(Saved data entries)
Content starts

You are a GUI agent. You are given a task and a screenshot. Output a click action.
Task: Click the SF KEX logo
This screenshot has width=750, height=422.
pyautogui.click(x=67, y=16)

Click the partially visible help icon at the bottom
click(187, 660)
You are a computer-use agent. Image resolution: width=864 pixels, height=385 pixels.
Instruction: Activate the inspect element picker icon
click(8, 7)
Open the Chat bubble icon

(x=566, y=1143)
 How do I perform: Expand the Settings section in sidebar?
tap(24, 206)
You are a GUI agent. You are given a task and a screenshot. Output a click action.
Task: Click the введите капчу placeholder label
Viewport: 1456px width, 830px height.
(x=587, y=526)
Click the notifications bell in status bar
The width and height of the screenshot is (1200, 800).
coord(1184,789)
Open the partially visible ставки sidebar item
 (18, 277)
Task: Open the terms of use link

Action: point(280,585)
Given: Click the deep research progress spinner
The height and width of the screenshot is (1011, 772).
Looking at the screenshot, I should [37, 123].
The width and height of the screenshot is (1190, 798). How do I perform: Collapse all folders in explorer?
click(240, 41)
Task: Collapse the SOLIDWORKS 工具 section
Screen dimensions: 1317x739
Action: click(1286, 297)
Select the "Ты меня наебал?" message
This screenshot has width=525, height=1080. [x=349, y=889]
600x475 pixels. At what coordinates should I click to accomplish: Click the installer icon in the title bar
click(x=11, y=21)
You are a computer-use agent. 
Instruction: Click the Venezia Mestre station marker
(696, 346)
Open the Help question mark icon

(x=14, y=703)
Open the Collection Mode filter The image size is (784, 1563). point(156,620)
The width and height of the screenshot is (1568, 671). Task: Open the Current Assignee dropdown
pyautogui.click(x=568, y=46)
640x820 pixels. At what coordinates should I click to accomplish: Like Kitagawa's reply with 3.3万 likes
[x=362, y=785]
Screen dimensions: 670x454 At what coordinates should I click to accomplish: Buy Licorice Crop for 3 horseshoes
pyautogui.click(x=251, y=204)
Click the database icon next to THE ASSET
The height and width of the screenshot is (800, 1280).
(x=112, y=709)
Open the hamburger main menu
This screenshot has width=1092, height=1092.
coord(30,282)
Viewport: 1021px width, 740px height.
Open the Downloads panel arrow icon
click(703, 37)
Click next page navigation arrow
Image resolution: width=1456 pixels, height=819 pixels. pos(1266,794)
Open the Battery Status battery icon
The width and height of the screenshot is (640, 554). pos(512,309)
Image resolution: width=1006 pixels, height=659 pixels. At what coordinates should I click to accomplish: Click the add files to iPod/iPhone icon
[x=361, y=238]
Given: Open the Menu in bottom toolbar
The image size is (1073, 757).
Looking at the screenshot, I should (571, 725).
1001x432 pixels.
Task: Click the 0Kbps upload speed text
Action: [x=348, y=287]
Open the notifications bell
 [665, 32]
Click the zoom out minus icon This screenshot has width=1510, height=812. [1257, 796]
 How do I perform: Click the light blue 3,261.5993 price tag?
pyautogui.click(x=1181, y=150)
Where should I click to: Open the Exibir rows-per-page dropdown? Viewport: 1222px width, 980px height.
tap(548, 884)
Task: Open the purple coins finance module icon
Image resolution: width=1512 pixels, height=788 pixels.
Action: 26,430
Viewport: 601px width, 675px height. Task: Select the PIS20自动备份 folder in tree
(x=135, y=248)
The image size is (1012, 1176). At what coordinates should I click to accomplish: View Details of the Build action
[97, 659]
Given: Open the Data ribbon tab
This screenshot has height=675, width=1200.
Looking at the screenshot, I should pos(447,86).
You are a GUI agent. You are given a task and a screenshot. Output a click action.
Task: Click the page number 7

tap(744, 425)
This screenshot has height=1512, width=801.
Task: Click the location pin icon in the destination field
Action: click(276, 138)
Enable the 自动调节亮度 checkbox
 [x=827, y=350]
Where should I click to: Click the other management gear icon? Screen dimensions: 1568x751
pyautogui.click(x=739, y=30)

Content ends

Work instruction
Please copy every line of the data that carries the string "computer".

Problem solution
You are a computer-use agent. Image resolution: width=864 pixels, height=385 pixels.
You are a computer-use agent. 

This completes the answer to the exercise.